3. **How Much Things Change (Let's call the change 'x'):**
* When the reaction happens, H₂ and I₂ will decrease, and HI will increase.
* Let's say 'x' amount of H₂ reacts.
* Since the recipe is 1 H₂ to 1 I₂, then 'x' amount of I₂ will also react.
* Since the recipe is to make 2 HI, then '2x' amount of HI will be formed.

So, at equilibrium (when everything has settled):
* [H₂] = Initial [H₂] - x = 0.100 - x
* [I₂] = Initial [I₂] - x = 0.300 - x
* [HI] = Initial [HI] + 2x = 0 + 2x = 2x

4. **The Special Balance Number (K_c):** The problem gives us K_c = 57.0. This number tells us the ratio of products to reactants when the reaction is balanced. For our reaction, the K_c expression looks like this:
K_c = ([HI]² ) / ([H₂] * [I₂])
We put the equilibrium amounts we found in step 3 into this equation:
57.0 = (2x)² / ((0.100 - x) * (0.300 - x))
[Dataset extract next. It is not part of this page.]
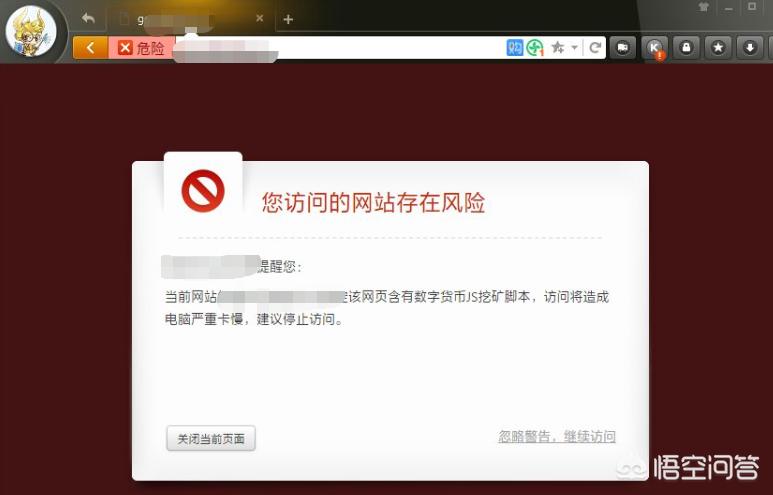Reload the page with refresh icon
Image resolution: width=773 pixels, height=495 pixels.
click(595, 47)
5. **Solving the Puzzle for 'x':** This is like a fun riddle! We need to find the value of 'x' that makes this equation true.
* First, we can simplify the top part: (2x)² = 4x²
* Then, we can multiply the bottom part: (0.100 - x) * (0.300 - x) = 0.0300 - 0.100x - 0.300x + x² = 0.0300 - 0.400x + x²
* So, the equation becomes: 57.0 = 4x² / (0.0300 - 0.400x + x²)
* Now, we multiply both sides by the bottom part:
57.0 * (0.0300 - 0.400x + x²) = 4x²
1.71 - 22.8x + 57.0x² = 4x²
* To solve for 'x', we gather all the 'x' terms and numbers on one side:
57.0x² - 4x² - 22.8x + 1.71 = 0
53.0x² - 22.8x + 1.71 = 0
* This is a special kind of equation where 'x' is squared. We use a method to find 'x' for these kinds of equations. When I figured it out, I found that 'x' is approximately 0.0968. (The other possible 'x' value would make the amount of H₂ negative, which isn't possible!)
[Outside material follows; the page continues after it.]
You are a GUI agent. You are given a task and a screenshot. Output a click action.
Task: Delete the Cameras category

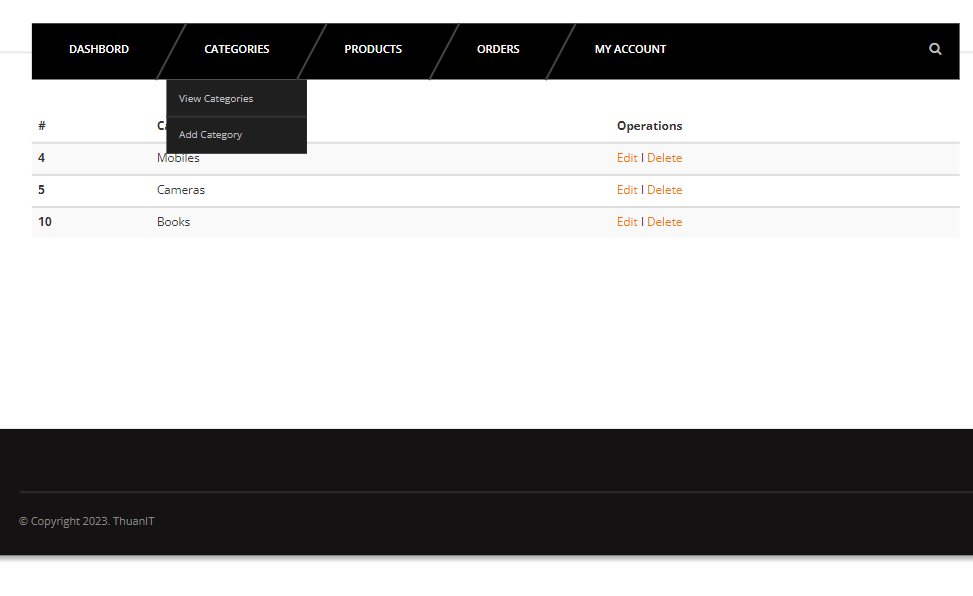pyautogui.click(x=664, y=189)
6. **Finding the Final Amounts:** Now that we know 'x' (0.0968), we can find the amount of each chemical at equilibrium:
* [H₂] = 0.100 - x = 0.100 - 0.0968 = **0.0032 M**
* [I₂] = 0.300 - x = 0.300 - 0.0968 = **0.2032 M**
* [HI] = 2x = 2 * 0.0968 = **0.1936 M**

And that's how we find the equilibrium concentrations!

Alternative answer

Answer:
[H₂] = 0.0032 M
[I₂] = 0.2032 M
[HI] = 0.1935 M Explain
This is a question about chemical equilibrium, which means finding out how much of each chemical we have when a reaction has settled down and nothing is changing anymore, even though the reaction is still happening in both directions! We use a special number called Kc to help us figure out this balance.

The solving step is:

1. **Let's start with what we know:** We begin with 0.100 M of H₂ and 0.300 M of I₂, and no HI (0 M).
2. **Think about the change:** When H₂ and I₂ react, they make HI. For every little bit of H₂ (let's call that 'x') that gets used up, the same amount 'x' of I₂ also gets used up. But, the reaction says 2 HI are made for every H₂ and I₂, so we get '2x' of HI.
* So, at the end (at equilibrium):
* [H₂] = 0.100 - x
* [I₂] = 0.300 - x
* [HI] = 2x
3. **Use the balance number (Kc):** The problem tells us Kc is 57.0. This number connects all the amounts at equilibrium like a special recipe. We put the amount of HI squared on top, and the amounts of H₂ and I₂ multiplied together on the bottom. So it looks like this:
$$K_{c} = \frac{[\mathrm{HI}]^2}{[\mathrm{H}_2][\mathrm{I}_2]}$$
Plugging in our equilibrium amounts:
$$57.0 = \frac{(2x)^2}{(0.100 - x)(0.300 - x)}$$
4. **Solve the puzzle for 'x':** This equation looks a bit tricky because 'x' is squared and also just by itself! To find the right value for 'x' that makes everything balance out to 57.0, we have to do some special math. We multiply things out, move them around, and use a special formula to find 'x'. It's like finding a secret number in a puzzle! After doing all that careful calculation, we find that 'x' turns out to be about 0.09676. (We pick the 'x' that makes sense, because concentrations can't be negative!)
5. **Find the final amounts:** Now that we know 'x', we just plug it back into our equilibrium amounts:
* [H₂] = 0.100 - x = 0.100 - 0.09676 = 0.00324 M (which we can round to 0.0032 M)
* [I₂] = 0.300 - x = 0.300 - 0.09676 = 0.20324 M (which we can round to 0.2032 M)
* [HI] = 2x = 2 * 0.09676 = 0.19352 M (which we can round to 0.1935 M)

And there you have it! Those are the amounts of each chemical when the reaction reaches its happy balance.